Polish jurist and judge (1905–1967)

Aleksander Wolter (3 August 1905 – 11 June 1967) was a jurist and judge.

== Biography ==
The son of Władysław and Aleksandra née Kamienobrodzka; brother of Władysław Wolter; grandson of Alfred Kamienobrodzki.

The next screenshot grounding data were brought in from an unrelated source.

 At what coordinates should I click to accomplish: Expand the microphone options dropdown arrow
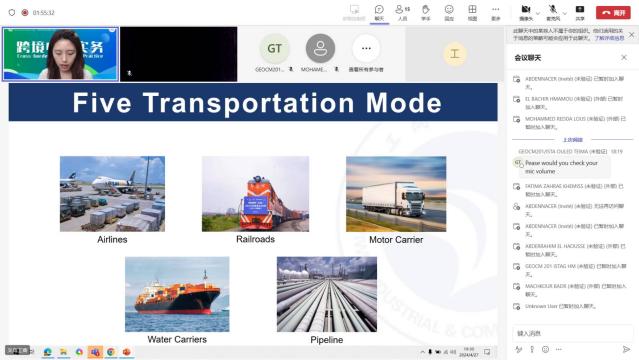point(564,13)
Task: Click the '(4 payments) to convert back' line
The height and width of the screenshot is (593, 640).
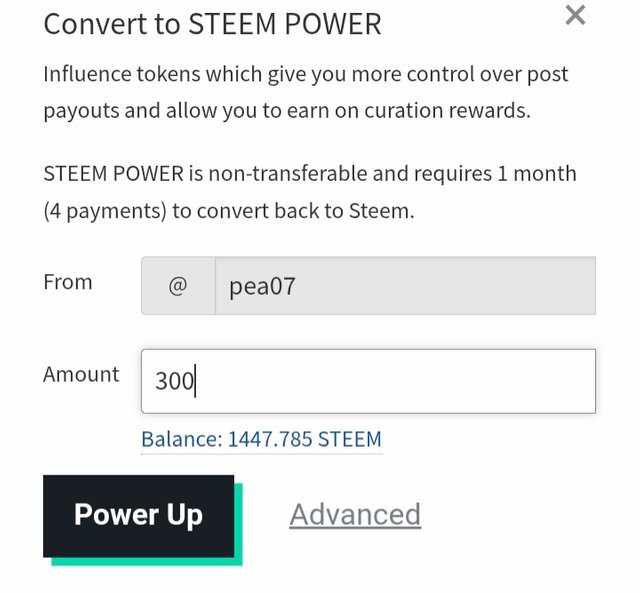Action: [x=229, y=211]
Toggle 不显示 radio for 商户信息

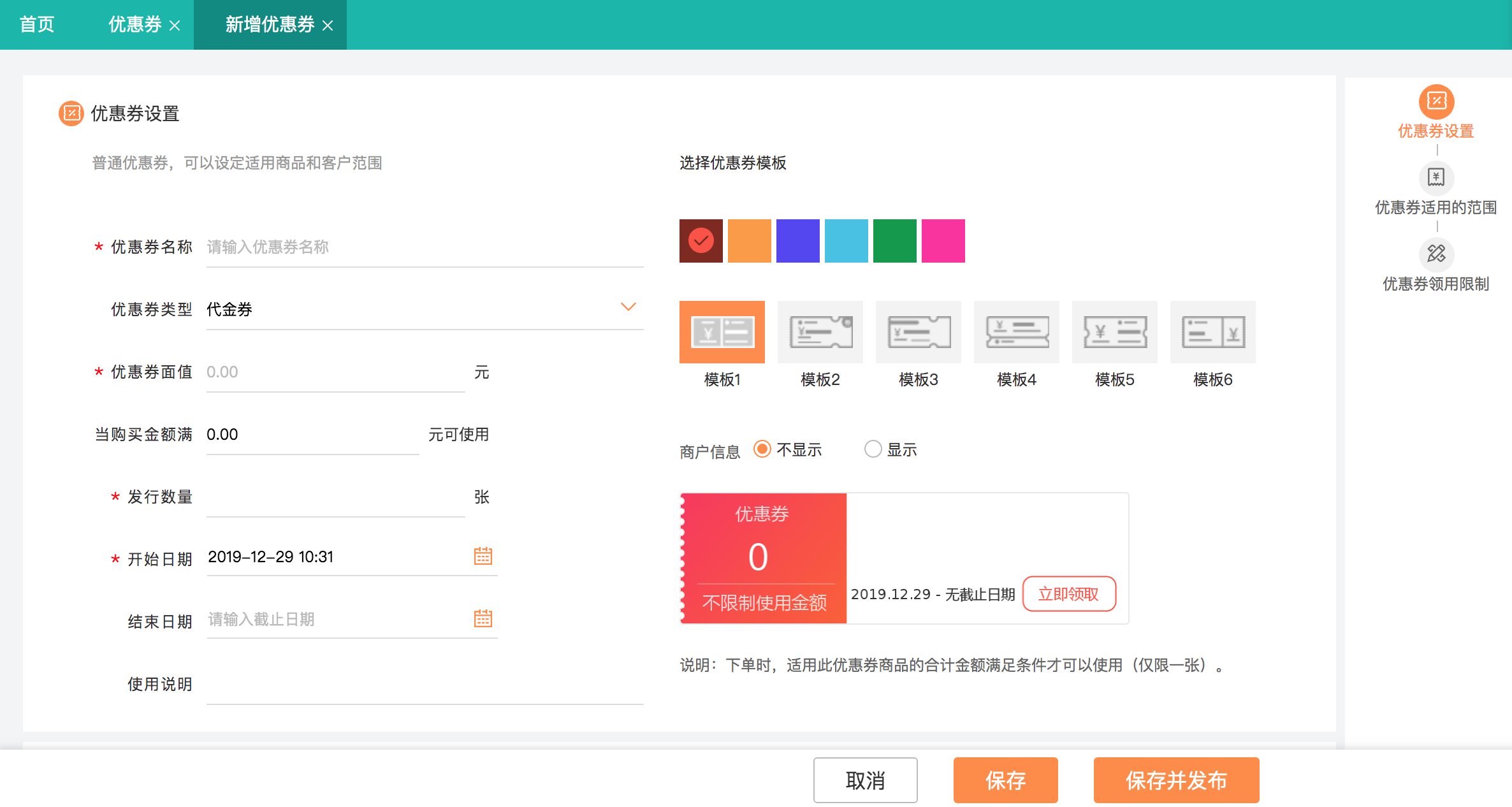pyautogui.click(x=762, y=449)
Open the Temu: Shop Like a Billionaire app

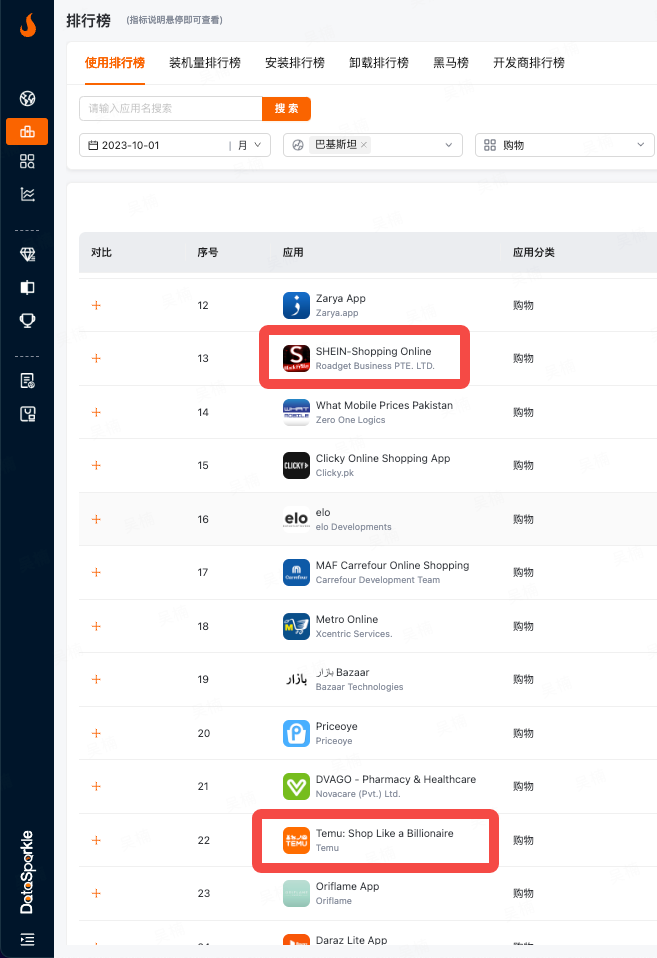384,833
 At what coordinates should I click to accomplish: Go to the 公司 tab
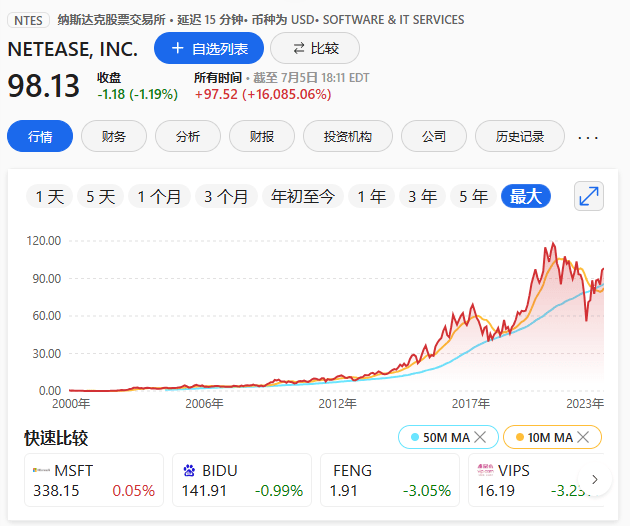(x=433, y=136)
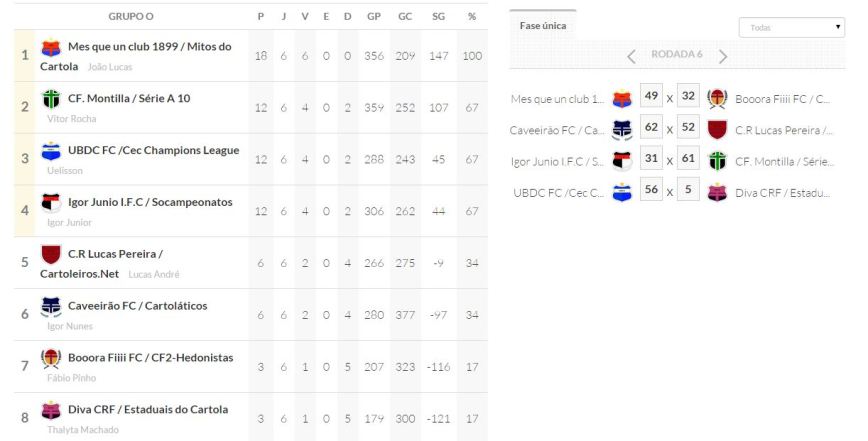Go to next round with right chevron
The width and height of the screenshot is (868, 441).
coord(723,56)

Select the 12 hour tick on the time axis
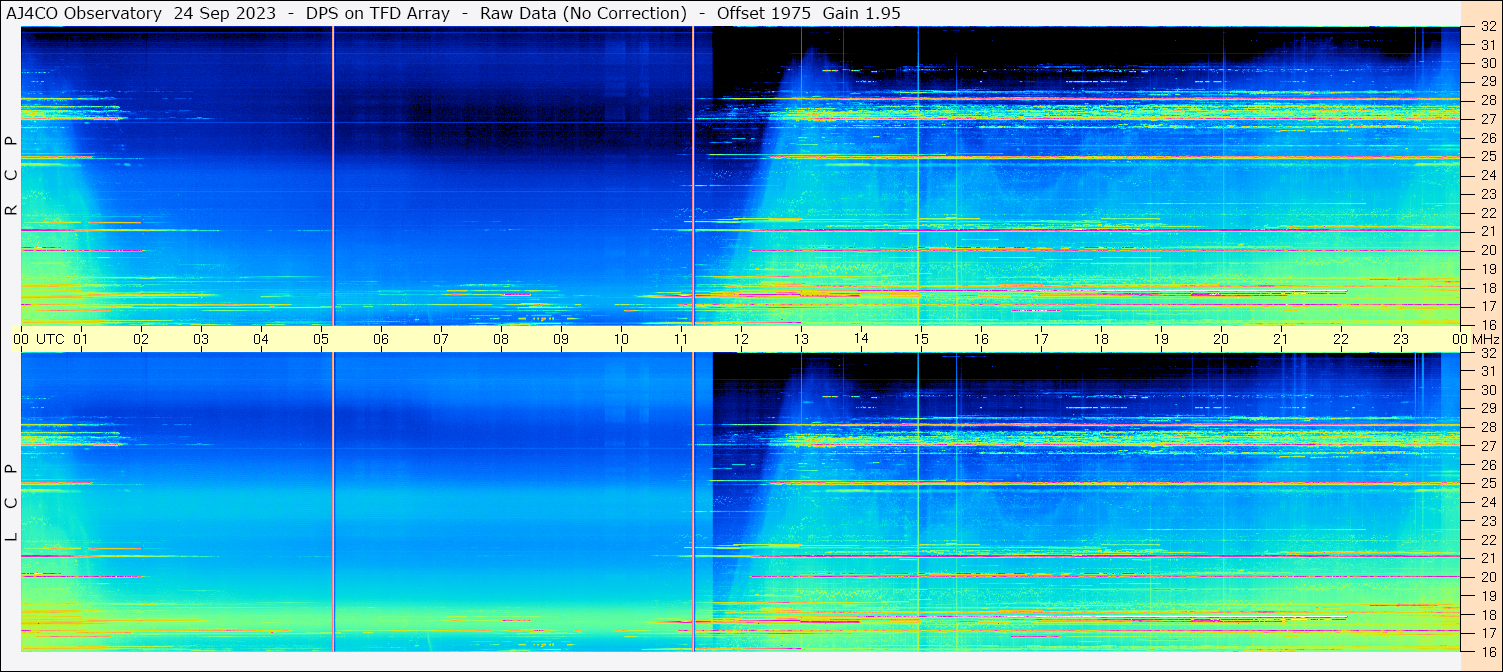click(741, 339)
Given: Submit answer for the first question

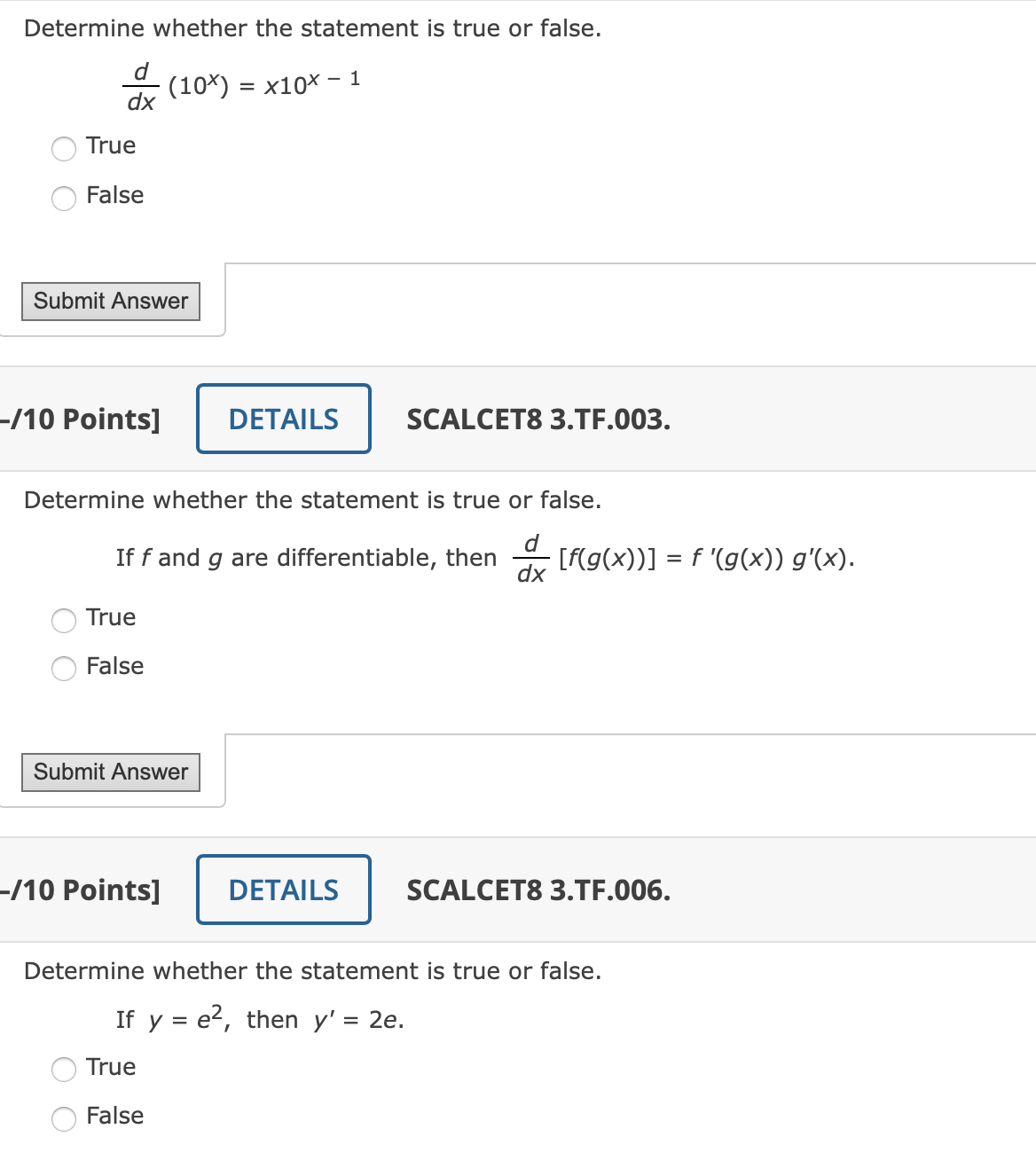Looking at the screenshot, I should point(110,301).
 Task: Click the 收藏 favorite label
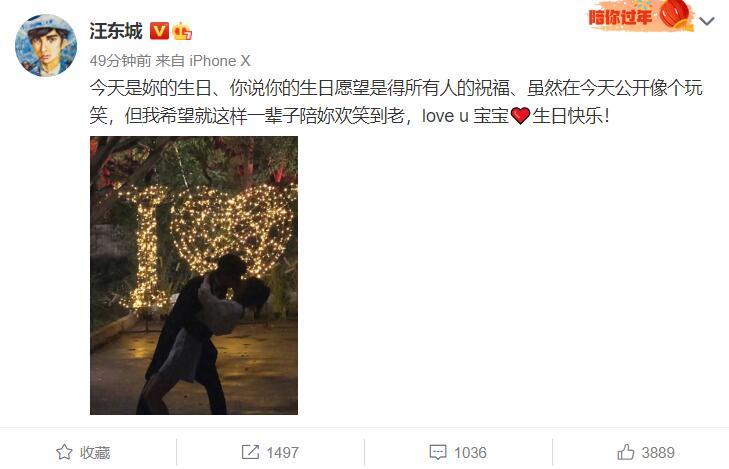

He specialized in civil law. From 1932 to 1939 he was a judge in Kraków. He was a member of Komisja Kodyfikacyjna. Since 1949 he was professor at the Maria Curie-Skłodowska University in Lublin. He was a judge of the Supreme Court of Poland from 1948 to 1951. He was organizer and, from 1950 to 1953, the first dean of the Law Faculty of the Maria Curie-Skłodowska University.

== Works ==
- Prawo cywilne. Część ogólna (1953)

== Accolades ==
- Officer's Cross of the Order of Polonia Restituta (1947)

== Commemoration ==
The meeting room of the Council of the Faculty of Law of the Maria Curie-Skłodowska University in Lublin is named after him.

== Bibliography ==
- Mateusz Grochowski (2010). "Libri Iuristarum Lublinensium"
- Policzkiewicz, Zofia (1993). "Słownik biograficzny miasta Lublina"
- Policzkiewicz, Zofia (2009). "Profesorowie Wydziału Prawa i Administracji UMCS 1949–2009. Księga jubileuszowa z okazji 60-lecia Wydziału Prawa i Administracji UMCS w Lublinie"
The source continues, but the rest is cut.